-- The data follows --

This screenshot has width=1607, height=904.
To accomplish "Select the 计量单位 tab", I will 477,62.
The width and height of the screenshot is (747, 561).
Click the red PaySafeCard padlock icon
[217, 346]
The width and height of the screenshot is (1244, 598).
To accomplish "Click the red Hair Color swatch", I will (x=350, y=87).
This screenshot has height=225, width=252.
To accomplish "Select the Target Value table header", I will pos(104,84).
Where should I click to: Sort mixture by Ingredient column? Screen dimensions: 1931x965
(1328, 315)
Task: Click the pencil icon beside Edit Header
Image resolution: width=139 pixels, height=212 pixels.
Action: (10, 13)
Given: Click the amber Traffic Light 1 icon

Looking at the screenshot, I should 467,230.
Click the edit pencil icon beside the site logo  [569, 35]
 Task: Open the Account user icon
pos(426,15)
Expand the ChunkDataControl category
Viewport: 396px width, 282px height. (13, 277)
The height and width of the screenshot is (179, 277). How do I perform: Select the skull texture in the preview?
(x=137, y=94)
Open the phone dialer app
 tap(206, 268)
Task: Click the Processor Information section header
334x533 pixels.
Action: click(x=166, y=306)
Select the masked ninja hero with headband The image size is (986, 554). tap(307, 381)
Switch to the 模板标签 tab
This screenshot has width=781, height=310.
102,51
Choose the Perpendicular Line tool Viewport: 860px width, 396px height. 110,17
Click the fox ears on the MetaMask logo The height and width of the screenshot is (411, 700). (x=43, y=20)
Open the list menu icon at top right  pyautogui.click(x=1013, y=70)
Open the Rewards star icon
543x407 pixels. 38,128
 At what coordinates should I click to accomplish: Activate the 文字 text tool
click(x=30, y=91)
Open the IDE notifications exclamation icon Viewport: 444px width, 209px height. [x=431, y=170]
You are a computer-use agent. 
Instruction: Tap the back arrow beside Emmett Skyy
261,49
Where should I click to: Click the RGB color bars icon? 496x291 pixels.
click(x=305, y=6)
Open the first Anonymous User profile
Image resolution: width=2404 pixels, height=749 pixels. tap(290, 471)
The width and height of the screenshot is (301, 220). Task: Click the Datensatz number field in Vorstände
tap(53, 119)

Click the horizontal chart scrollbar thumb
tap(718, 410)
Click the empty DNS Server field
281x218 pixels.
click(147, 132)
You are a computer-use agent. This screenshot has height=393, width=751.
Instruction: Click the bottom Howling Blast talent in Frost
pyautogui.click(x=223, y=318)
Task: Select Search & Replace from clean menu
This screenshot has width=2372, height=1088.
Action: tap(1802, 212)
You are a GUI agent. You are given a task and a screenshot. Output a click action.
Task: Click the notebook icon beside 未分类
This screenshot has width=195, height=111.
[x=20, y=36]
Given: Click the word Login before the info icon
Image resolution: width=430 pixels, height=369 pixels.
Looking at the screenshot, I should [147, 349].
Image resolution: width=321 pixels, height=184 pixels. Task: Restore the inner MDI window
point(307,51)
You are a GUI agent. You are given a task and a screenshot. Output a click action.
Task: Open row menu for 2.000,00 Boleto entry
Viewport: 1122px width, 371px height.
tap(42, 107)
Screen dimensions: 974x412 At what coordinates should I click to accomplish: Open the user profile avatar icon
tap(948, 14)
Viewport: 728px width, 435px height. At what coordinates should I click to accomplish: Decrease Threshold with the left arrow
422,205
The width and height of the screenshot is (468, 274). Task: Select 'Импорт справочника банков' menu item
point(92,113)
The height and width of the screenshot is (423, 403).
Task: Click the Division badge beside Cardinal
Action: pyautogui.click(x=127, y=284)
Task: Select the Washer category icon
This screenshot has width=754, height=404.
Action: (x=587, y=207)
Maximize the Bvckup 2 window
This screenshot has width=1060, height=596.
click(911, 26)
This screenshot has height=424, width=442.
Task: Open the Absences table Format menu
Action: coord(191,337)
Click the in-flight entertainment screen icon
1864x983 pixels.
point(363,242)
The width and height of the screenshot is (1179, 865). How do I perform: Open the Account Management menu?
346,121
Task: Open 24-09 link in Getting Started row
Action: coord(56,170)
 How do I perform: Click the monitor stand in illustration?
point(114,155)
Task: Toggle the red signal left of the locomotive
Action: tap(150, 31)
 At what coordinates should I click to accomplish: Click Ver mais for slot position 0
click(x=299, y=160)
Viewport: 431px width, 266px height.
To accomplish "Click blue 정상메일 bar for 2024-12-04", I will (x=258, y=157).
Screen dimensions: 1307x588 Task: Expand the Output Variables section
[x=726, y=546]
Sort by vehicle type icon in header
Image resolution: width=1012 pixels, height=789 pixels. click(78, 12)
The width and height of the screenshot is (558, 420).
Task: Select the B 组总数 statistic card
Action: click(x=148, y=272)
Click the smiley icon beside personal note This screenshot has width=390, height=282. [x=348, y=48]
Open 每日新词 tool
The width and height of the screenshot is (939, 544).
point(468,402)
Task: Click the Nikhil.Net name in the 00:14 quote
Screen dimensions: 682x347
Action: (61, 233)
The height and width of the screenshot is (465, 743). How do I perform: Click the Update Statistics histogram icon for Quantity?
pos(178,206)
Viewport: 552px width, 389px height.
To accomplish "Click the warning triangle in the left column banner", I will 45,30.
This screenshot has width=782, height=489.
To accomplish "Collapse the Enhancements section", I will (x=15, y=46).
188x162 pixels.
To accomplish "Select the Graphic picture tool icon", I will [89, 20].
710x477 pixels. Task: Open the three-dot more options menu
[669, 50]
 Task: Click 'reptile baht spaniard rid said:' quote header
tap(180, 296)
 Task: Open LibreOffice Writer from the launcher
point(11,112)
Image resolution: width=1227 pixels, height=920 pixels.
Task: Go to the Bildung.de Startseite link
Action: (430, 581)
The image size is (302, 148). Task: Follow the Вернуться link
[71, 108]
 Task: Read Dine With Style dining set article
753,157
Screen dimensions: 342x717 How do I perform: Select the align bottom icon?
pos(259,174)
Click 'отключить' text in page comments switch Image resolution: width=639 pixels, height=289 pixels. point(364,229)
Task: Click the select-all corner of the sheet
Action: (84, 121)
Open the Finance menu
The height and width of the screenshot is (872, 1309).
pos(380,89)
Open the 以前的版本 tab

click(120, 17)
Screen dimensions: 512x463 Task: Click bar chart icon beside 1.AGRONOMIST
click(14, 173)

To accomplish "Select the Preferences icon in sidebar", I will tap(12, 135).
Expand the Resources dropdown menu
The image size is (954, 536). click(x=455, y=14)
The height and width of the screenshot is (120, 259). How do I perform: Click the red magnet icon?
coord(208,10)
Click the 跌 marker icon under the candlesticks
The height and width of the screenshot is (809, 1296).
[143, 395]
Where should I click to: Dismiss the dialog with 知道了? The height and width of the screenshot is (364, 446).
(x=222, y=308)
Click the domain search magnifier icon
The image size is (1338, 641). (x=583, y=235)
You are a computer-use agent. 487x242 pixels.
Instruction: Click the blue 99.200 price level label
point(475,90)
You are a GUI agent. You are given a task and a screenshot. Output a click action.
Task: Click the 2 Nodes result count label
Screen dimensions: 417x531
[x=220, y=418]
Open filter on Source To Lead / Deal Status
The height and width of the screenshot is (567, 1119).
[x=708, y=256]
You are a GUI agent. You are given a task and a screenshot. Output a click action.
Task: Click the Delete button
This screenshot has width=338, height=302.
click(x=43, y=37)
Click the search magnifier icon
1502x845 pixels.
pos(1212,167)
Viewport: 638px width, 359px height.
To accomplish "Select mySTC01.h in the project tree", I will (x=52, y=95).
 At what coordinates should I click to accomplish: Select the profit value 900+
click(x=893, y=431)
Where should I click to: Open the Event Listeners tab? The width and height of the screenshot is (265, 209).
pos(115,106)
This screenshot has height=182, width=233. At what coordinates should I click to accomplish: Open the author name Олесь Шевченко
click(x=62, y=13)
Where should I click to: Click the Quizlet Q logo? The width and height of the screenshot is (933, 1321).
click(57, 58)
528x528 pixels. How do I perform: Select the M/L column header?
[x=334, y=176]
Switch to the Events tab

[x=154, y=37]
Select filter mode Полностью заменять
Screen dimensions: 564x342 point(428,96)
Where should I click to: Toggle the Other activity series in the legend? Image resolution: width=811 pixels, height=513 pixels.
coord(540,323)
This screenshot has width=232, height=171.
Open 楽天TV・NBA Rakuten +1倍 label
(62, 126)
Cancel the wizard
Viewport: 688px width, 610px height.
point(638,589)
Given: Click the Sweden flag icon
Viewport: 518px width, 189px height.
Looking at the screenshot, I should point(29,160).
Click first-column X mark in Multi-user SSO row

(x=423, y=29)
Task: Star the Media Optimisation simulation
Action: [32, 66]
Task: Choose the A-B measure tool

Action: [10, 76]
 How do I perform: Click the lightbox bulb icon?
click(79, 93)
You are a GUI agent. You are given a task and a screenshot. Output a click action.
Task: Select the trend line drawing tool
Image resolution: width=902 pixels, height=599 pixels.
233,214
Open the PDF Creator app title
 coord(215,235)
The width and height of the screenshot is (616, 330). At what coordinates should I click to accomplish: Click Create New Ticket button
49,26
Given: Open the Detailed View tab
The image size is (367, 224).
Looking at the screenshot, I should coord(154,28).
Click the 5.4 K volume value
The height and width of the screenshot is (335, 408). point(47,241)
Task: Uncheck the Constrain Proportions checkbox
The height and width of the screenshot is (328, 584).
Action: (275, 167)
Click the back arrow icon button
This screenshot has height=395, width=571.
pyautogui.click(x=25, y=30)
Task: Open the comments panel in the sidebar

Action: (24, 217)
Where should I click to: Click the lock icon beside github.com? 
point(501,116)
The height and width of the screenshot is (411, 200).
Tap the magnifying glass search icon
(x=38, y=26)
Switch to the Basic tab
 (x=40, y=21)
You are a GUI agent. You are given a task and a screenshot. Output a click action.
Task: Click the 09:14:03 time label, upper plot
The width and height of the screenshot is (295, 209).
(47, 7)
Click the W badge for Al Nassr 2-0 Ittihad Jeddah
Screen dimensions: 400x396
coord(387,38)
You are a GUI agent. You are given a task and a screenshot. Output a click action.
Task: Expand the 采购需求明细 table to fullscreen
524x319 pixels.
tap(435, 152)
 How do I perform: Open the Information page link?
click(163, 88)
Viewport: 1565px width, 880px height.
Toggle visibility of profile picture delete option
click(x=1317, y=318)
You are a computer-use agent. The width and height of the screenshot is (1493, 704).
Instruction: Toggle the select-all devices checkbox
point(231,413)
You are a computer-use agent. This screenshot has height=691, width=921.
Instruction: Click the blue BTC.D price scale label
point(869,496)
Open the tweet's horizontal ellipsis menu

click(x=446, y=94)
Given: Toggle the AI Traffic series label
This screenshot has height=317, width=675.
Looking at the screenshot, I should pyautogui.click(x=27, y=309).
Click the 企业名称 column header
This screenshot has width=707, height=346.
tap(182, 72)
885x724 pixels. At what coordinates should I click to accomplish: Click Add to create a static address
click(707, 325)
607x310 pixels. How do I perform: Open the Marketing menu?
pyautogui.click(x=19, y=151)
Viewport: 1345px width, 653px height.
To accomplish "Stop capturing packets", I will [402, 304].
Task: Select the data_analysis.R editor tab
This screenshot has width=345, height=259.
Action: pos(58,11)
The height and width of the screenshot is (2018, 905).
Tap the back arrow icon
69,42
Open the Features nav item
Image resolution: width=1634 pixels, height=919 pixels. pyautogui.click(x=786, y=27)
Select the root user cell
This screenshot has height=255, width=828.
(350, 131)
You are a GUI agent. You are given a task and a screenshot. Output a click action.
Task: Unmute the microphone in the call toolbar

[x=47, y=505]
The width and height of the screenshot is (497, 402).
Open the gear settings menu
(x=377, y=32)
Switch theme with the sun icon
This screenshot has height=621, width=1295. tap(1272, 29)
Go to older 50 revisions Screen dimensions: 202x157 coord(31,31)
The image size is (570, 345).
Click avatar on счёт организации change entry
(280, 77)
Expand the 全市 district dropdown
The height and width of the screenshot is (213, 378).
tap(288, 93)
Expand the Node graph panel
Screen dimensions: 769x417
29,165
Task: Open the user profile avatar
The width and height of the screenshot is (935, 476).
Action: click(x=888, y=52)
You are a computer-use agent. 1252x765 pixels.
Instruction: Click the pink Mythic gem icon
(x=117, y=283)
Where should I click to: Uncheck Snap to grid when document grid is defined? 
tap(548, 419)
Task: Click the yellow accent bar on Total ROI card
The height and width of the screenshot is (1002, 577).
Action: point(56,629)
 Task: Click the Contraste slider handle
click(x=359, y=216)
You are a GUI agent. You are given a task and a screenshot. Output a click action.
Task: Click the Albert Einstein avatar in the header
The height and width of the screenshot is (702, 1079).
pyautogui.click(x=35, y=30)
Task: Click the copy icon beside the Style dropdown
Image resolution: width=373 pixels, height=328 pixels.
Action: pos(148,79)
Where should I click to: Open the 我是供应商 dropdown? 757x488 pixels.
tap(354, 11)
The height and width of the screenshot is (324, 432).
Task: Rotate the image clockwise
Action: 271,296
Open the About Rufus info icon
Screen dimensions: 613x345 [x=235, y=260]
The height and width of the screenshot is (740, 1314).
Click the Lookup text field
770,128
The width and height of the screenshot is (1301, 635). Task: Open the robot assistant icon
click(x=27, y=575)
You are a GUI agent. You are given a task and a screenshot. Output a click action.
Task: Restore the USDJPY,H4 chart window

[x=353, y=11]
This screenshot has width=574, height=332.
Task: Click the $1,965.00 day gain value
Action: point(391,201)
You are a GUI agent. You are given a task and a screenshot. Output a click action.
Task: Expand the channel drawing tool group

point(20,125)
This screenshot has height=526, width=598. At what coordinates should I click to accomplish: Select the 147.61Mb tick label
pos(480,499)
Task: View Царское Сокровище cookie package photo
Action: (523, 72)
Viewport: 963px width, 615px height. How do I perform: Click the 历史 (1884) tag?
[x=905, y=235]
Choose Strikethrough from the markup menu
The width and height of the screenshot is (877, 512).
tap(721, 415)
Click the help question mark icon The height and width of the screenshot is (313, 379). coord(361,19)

-- The data concluded --

What you have to do ▸
Within the entries, find all lines holding "computer" and copy each one.

Written reply ▸
You are a computer-use agent. 
You are a computer-use agent. This screenshot has height=393, width=751.
You are a computer-use agent. 487x242 pixels.
You are a computer-use agent. The width and height of the screenshot is (1493, 704).
You are a computer-use agent. This screenshot has height=691, width=921.
You are a computer-use agent. 1252x765 pixels.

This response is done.